The taxes reflect the business volume for those hospitality groups, underlying the increased movement within Maine and from out-of-staters as economic restrictions lifted. Gov. Janet Mills allowed indoor dining in all but three counties on June 1 and added remaining counties on June 17. Lodging establishments were allowed to reopen to out-of-state visitors on June 26 with quarantine or testing requirements in place for most states.
Steve Hewins, president and CEO of the industry group HospitalityMaine, said he expected month-to-month improvements, and that July and August should show continuing business increases.
He said June figures reflect Maine residents traveling and venturing out more to eat. July data will show the impact from out-of-state visitors, primarily from neighboring states New Hampshire and Vermont, where residents were not required to get tested before visiting Maine or to quarantine because their virus infection rates are low.
Hewins expects August to show more visitors from New York, Connecticut and New Jersey, who also are no longer required to get tested or quarantine. He said he was on Mount Desert Island over the weekend and saw areas “jammed with plates from those states.”
He cautioned, however, that the bigger economic picture is in comparing numbers with the previous year rather than the previous month.
Sharp declines in Maine’s tourism industry that are already cutting deep into the state’s budget are expected to nearly halve lodging tax revenues between 2019 and 2020, according to an Oxford Economics report released by the American Hotel & Lodging Association, an industry group based in Washington, D.C.

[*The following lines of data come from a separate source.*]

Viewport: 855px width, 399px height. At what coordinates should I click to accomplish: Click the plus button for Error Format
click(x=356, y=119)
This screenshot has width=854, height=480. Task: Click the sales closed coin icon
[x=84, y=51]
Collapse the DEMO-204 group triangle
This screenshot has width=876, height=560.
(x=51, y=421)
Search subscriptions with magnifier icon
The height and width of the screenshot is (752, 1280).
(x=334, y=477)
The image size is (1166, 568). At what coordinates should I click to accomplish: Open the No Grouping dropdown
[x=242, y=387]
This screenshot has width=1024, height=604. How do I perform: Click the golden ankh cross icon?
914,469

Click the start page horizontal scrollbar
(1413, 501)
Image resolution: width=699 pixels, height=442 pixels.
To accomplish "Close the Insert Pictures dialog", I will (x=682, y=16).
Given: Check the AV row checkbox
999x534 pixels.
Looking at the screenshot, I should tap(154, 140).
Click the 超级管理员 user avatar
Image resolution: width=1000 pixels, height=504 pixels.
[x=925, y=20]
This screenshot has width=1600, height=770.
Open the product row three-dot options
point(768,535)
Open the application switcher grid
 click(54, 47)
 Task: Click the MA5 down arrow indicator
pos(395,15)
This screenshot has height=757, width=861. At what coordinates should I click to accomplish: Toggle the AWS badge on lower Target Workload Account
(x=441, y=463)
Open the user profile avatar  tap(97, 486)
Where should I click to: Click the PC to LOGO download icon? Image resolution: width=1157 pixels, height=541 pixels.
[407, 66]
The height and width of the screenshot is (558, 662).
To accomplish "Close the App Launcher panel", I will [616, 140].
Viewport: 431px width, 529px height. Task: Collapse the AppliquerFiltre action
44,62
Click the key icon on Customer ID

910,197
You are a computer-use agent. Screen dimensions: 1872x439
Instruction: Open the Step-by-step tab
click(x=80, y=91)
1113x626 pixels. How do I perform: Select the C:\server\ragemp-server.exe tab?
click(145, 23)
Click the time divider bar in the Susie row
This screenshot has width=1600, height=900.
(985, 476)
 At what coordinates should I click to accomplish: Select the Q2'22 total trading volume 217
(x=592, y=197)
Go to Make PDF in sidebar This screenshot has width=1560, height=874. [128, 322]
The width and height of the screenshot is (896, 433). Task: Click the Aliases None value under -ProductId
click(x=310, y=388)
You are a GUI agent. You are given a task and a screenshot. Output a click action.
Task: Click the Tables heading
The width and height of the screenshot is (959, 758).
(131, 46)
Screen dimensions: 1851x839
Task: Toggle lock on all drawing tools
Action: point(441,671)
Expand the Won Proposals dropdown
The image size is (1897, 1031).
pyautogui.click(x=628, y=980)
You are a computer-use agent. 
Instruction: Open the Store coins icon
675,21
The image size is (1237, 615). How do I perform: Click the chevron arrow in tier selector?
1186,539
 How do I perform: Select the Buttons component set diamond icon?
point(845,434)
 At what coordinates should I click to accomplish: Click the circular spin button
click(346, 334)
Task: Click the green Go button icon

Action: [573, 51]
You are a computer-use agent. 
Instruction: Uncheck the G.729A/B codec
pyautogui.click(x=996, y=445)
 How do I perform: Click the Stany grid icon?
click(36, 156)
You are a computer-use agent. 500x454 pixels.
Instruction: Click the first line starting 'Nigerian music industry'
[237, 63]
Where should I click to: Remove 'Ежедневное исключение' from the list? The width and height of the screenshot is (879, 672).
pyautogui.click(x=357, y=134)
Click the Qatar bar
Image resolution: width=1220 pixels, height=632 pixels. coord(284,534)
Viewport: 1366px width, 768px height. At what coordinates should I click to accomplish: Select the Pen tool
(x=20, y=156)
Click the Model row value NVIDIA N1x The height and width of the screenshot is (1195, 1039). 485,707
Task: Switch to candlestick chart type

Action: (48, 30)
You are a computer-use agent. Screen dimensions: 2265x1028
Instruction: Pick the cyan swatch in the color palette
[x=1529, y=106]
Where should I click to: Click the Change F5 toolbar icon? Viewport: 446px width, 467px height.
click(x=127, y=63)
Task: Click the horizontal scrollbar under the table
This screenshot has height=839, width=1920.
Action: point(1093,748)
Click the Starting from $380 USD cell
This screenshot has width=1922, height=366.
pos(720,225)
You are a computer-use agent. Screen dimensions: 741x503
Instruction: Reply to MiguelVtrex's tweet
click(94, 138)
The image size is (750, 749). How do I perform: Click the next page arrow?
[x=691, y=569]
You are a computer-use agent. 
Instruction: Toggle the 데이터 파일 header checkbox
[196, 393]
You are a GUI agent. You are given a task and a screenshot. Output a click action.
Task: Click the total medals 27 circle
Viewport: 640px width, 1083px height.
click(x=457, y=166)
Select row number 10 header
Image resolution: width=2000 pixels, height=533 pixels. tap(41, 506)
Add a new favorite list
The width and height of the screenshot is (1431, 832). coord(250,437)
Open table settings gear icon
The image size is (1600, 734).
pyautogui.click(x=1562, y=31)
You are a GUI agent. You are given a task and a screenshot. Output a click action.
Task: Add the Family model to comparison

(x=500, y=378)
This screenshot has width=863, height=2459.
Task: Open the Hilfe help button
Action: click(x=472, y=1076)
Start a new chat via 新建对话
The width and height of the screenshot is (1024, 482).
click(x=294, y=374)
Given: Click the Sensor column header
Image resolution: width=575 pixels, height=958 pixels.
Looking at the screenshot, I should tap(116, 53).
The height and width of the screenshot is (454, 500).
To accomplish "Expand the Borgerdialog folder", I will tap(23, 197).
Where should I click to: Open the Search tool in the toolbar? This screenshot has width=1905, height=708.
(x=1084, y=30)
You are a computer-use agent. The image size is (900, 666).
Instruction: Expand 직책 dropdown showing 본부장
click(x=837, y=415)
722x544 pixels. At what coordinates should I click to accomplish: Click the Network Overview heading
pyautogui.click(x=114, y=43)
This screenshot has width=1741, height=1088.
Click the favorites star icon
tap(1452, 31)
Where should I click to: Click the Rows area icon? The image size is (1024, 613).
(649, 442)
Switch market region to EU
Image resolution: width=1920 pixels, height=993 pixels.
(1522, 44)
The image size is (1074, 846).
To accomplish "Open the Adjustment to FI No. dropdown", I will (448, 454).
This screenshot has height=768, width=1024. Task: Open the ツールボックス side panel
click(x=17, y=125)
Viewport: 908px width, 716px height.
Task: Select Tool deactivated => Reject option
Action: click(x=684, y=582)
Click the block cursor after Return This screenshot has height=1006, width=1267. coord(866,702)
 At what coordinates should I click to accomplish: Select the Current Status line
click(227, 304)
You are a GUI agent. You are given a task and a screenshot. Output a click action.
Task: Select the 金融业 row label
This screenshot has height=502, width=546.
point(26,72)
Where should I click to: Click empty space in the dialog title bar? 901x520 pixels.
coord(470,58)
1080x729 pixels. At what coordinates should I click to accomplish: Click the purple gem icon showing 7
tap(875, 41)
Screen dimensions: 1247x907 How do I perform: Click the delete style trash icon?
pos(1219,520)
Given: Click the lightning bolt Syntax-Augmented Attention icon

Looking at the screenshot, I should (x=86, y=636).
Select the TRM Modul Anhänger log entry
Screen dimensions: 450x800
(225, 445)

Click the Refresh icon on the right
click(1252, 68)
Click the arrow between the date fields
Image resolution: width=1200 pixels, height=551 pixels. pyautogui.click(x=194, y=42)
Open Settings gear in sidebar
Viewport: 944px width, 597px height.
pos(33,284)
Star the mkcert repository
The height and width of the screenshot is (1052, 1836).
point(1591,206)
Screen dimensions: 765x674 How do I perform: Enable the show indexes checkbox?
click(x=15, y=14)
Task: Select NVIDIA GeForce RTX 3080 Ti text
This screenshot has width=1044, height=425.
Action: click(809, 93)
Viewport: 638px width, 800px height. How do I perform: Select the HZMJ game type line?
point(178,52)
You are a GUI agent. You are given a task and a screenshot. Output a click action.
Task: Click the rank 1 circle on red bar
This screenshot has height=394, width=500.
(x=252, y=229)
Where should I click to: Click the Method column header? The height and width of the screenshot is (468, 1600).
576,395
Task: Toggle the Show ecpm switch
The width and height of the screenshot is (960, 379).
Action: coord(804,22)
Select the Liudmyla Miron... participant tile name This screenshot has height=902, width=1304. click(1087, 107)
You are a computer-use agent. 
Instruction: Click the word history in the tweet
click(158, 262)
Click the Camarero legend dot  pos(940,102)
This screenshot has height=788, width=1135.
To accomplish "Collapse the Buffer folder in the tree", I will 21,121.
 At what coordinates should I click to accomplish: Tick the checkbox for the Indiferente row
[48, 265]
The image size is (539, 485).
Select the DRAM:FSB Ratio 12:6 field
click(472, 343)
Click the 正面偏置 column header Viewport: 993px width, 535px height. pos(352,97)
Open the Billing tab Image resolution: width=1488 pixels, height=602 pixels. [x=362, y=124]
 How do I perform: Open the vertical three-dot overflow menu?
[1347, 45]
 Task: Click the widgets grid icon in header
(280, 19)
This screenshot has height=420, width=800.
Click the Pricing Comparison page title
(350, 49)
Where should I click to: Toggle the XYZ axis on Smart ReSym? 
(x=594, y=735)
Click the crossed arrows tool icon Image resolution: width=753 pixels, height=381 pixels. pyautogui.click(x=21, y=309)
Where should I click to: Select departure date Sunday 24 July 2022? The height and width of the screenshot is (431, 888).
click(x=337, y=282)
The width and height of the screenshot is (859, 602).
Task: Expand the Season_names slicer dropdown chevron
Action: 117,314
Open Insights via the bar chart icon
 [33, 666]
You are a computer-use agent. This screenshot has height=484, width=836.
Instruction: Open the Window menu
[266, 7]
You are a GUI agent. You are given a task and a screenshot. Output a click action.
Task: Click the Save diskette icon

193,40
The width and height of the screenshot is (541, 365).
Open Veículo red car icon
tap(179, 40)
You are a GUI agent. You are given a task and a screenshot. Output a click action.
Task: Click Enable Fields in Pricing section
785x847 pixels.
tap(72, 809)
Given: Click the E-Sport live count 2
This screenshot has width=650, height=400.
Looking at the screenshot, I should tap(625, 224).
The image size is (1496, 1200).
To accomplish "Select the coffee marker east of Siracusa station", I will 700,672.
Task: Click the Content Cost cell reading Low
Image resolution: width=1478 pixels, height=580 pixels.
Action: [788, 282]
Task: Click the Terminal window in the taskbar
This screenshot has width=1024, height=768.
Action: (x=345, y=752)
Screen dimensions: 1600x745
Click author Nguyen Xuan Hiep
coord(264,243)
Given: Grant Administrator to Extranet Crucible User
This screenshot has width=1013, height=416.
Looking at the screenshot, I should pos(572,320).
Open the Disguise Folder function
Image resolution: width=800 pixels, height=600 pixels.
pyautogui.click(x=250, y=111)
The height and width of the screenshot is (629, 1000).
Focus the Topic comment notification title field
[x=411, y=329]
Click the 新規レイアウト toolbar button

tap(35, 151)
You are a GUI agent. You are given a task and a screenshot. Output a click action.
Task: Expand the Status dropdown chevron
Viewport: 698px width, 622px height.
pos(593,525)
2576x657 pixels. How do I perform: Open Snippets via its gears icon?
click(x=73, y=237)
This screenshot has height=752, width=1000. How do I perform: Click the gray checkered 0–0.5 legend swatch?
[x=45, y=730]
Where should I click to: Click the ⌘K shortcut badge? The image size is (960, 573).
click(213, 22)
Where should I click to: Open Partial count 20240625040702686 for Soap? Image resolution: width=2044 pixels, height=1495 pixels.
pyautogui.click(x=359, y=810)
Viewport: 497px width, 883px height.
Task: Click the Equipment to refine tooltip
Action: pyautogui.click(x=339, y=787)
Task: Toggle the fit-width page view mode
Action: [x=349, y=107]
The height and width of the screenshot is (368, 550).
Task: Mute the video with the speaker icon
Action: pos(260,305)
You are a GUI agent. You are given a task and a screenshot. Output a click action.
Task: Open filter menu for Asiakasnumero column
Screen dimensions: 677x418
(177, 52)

Maine is expected to incur $65.9 million in lodging tax losses, the report said. That would be a 41 percent decrease from the Maine lodging taxes collected in 2019, according to state data. At 9 percent, the state’s lodging tax is among the highest in the nation in a state whose economy is heavily reliant on the tourism industry.
“That tells the human cost, not metrics that appear OK when they’re really not,” he said.